With wild salmon on sale and so fresh, I picked up two pounds and decided to make salmon burgers. I really enjoy these burgers topped with a simple chimichurri sauce. These salmon burgers are great on top of a big salad, but I go a little crazy sometimes when I buy zucchini so this time my salmon burger was served on top of zucchini noodles.
Makes 8-10 burgers, or 20 sliders
2 pounds salmon, but into 1-2 inch pieces
1 lime, zested
½ lime, juiced
1 C cilantro
1 red bell pepper, roughly chopped
½ C chopped green onions
¼ C ginger juice
1 t salt
1 t black pepper
Put all ingredients in a food processor and pulse until combined.
Form into patties.
You can wrap them at this point and freeze. I wrap each burger in plastic wrap then put in freezer Ziplock bags.
To cook burgers, heat large skillet over medium high heat. Add 2 tablespoons of your preferred oil or ghee and cook 3-4 minutes per side until nicely browned.

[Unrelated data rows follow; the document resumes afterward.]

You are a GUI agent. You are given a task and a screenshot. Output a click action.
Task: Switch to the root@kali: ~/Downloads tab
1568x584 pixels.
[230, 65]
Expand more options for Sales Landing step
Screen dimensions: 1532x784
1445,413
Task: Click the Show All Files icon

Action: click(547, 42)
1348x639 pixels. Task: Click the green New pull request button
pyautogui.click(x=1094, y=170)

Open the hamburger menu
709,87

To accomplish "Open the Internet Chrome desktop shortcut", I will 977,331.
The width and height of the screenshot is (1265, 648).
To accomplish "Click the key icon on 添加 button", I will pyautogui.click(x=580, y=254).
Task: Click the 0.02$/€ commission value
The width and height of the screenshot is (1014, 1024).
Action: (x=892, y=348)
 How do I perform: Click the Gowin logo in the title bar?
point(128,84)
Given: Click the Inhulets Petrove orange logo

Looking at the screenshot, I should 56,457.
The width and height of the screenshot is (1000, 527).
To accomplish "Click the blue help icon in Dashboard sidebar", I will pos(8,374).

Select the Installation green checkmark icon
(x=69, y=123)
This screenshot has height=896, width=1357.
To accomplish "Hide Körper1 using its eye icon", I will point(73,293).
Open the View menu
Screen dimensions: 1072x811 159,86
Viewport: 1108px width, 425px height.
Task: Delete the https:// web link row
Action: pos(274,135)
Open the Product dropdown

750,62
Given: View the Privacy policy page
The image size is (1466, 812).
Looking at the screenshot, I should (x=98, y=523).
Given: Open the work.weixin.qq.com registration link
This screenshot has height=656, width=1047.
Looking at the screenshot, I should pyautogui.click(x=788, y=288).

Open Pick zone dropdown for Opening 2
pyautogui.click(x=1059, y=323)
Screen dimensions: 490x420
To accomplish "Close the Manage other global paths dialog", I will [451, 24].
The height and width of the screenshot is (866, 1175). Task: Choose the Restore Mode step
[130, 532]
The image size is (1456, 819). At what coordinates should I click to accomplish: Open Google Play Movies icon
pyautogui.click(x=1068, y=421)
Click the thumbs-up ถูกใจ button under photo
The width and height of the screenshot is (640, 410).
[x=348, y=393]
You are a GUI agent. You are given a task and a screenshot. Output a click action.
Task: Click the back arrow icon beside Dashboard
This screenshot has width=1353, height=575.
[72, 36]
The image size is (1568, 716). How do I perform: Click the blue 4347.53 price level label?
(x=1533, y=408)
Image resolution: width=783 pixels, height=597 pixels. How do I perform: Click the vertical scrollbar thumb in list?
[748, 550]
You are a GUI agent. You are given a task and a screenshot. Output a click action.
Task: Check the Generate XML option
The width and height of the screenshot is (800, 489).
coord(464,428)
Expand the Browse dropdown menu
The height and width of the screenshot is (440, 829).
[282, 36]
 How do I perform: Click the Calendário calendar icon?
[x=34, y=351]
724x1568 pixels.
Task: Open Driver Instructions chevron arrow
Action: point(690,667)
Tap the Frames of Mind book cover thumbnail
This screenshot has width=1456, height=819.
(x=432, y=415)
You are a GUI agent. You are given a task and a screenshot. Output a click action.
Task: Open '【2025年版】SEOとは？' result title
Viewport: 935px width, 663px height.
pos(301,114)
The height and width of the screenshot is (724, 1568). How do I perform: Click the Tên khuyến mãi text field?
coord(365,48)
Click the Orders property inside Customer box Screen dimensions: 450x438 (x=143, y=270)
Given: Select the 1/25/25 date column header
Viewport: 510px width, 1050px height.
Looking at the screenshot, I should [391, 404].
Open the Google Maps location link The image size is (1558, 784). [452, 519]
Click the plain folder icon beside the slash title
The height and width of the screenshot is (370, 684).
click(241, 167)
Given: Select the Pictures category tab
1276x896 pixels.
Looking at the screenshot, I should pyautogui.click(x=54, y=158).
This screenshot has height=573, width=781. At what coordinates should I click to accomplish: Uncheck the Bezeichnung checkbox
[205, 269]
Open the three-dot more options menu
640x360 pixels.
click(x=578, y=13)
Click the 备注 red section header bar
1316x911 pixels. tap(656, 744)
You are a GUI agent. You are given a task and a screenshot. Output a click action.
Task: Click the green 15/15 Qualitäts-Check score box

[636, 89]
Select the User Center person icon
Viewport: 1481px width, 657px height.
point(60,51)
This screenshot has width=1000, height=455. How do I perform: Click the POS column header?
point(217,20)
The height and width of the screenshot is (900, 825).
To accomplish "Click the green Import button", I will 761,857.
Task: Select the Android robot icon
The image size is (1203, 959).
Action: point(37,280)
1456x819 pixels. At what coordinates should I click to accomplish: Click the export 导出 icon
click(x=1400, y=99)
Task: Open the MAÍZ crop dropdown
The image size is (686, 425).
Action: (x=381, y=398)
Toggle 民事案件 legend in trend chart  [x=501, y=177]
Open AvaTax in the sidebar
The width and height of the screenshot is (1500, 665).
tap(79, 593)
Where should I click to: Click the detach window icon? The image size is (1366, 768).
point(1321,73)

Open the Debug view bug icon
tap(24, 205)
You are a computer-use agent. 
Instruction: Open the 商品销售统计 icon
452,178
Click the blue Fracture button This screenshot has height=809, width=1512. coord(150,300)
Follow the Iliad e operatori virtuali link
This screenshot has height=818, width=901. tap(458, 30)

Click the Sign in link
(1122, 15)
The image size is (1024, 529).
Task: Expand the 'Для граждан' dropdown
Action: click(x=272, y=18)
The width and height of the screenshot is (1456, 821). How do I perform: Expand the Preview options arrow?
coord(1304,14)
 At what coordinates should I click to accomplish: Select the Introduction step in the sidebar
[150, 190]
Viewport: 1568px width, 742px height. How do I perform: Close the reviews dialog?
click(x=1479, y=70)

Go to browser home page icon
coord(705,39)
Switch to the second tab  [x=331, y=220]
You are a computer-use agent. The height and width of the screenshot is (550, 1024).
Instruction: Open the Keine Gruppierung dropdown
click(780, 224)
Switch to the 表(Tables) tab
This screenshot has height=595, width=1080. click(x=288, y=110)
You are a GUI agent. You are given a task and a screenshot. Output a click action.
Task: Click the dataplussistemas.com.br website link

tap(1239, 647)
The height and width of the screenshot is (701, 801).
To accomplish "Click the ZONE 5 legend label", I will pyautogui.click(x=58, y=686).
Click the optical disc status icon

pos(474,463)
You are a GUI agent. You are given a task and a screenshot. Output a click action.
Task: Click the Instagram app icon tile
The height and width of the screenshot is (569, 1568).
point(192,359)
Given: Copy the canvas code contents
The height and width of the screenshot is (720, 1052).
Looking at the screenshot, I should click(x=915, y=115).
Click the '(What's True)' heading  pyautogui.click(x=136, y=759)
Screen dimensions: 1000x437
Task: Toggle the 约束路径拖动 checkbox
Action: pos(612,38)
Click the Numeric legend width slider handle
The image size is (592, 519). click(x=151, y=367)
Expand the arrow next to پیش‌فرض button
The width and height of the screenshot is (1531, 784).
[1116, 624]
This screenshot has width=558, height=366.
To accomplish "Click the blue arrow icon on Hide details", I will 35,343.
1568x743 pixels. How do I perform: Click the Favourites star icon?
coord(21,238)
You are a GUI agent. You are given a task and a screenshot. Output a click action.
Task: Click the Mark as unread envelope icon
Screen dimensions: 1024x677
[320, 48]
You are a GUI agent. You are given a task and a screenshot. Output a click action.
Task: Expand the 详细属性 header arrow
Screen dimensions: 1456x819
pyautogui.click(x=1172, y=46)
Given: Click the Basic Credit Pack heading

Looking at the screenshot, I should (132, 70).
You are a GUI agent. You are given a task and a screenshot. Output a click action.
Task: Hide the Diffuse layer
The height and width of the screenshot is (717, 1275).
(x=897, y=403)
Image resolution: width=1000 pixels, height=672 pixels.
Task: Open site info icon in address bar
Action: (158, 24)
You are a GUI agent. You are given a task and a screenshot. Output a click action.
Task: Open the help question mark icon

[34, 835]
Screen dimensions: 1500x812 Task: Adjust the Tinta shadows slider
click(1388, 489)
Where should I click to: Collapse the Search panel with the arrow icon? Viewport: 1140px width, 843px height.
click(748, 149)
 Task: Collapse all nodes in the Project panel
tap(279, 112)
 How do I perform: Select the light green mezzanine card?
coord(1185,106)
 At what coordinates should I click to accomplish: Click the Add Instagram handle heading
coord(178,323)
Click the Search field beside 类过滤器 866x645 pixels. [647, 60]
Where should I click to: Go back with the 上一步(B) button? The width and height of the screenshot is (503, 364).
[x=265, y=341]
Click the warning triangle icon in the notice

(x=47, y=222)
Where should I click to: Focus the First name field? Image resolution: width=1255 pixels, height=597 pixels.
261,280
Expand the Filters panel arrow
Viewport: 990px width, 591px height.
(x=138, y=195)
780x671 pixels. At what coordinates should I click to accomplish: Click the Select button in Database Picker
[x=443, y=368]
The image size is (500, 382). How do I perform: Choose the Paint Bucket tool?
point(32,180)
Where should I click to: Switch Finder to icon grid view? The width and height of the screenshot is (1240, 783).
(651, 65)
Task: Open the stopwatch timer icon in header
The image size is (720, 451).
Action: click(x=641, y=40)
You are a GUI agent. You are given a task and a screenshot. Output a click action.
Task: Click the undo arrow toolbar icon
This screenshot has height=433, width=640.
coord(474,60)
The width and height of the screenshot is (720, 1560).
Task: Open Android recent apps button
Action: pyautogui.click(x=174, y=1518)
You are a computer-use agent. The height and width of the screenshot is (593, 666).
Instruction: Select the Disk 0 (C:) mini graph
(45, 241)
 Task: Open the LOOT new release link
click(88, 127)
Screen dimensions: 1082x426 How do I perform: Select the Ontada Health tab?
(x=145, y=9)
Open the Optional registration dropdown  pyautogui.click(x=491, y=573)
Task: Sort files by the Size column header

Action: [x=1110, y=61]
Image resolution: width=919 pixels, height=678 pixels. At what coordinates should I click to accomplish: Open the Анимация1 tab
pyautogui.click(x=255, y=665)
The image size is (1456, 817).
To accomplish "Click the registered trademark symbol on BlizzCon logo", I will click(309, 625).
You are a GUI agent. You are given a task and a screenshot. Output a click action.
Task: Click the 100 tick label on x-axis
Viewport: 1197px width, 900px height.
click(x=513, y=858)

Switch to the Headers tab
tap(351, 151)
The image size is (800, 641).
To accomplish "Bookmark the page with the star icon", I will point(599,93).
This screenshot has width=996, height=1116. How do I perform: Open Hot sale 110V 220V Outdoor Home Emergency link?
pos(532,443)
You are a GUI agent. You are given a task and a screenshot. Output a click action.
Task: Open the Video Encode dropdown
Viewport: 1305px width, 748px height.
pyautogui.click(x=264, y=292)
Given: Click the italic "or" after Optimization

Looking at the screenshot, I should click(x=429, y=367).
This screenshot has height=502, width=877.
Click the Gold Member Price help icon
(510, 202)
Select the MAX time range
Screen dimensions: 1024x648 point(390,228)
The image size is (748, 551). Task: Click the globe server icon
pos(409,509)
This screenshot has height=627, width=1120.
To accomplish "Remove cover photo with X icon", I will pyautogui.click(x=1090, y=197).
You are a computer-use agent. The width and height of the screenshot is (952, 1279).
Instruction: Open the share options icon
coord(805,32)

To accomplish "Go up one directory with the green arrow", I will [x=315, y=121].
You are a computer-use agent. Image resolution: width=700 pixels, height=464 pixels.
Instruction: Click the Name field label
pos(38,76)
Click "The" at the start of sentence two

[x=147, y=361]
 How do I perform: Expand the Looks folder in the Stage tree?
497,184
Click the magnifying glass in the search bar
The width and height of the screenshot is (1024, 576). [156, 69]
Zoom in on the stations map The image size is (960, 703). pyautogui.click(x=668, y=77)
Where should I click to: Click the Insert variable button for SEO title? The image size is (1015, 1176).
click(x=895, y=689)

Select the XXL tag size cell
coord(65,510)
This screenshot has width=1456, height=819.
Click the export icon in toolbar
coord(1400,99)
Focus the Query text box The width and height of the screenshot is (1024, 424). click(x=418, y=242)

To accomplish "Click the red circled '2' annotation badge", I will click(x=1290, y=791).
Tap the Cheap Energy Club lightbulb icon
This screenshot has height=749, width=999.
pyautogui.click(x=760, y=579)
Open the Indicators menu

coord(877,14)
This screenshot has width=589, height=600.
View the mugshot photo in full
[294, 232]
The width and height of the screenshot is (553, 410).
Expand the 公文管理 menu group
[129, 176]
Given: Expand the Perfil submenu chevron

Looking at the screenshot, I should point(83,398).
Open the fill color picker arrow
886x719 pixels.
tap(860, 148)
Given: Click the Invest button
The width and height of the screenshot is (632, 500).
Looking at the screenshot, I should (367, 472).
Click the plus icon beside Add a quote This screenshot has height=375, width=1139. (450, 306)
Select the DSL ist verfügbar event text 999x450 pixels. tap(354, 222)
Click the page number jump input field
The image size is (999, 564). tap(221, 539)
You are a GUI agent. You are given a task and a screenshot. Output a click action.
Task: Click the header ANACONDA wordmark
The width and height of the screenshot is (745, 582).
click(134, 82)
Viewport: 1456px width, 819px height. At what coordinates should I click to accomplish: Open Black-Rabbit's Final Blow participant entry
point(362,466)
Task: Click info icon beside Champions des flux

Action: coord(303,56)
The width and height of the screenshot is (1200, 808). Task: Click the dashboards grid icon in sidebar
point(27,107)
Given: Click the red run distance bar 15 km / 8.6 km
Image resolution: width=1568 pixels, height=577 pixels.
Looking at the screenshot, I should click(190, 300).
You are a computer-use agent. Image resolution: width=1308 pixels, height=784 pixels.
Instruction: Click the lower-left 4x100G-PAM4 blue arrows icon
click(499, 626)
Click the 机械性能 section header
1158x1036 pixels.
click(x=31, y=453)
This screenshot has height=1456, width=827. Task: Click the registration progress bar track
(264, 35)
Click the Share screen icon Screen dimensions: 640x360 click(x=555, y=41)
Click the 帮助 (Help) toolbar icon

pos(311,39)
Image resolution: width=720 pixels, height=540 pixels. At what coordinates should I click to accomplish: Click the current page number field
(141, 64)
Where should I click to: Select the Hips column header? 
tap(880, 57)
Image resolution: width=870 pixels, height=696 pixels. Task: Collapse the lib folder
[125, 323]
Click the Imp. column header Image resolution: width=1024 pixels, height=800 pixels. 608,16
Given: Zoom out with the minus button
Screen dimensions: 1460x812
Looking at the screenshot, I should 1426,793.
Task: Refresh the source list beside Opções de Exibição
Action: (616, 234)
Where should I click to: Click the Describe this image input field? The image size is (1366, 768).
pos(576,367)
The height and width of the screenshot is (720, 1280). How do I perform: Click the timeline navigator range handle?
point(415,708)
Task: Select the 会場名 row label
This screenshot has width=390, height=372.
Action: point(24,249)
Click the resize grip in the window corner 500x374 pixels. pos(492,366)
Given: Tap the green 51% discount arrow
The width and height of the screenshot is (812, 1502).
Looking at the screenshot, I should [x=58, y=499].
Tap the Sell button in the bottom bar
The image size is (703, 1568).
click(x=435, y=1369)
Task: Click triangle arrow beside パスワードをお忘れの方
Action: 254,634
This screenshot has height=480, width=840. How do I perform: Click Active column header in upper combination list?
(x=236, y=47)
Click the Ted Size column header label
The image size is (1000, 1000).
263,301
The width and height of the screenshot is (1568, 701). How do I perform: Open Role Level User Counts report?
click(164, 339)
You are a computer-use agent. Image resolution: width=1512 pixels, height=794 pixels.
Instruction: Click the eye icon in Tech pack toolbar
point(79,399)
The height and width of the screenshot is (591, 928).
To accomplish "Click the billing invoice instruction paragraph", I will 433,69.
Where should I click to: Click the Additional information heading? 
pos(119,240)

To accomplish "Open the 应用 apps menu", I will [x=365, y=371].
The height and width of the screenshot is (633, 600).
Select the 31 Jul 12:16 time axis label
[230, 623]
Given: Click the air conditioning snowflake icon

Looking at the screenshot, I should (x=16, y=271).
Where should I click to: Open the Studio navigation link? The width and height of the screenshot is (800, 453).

You can also freeze or refrigerate any leftovers.
Simple Chimichurri Sauce
1 C cilantro
½ C chopped scallions
½ lime, zested and juiced
Pinch of salt
Pinch of red pepper flakes
2-3 T EVOO
Put everything in the food processor except for the EVOO. Pulse until finely chopped. Add EVOO and stir. Adjust salt as needed.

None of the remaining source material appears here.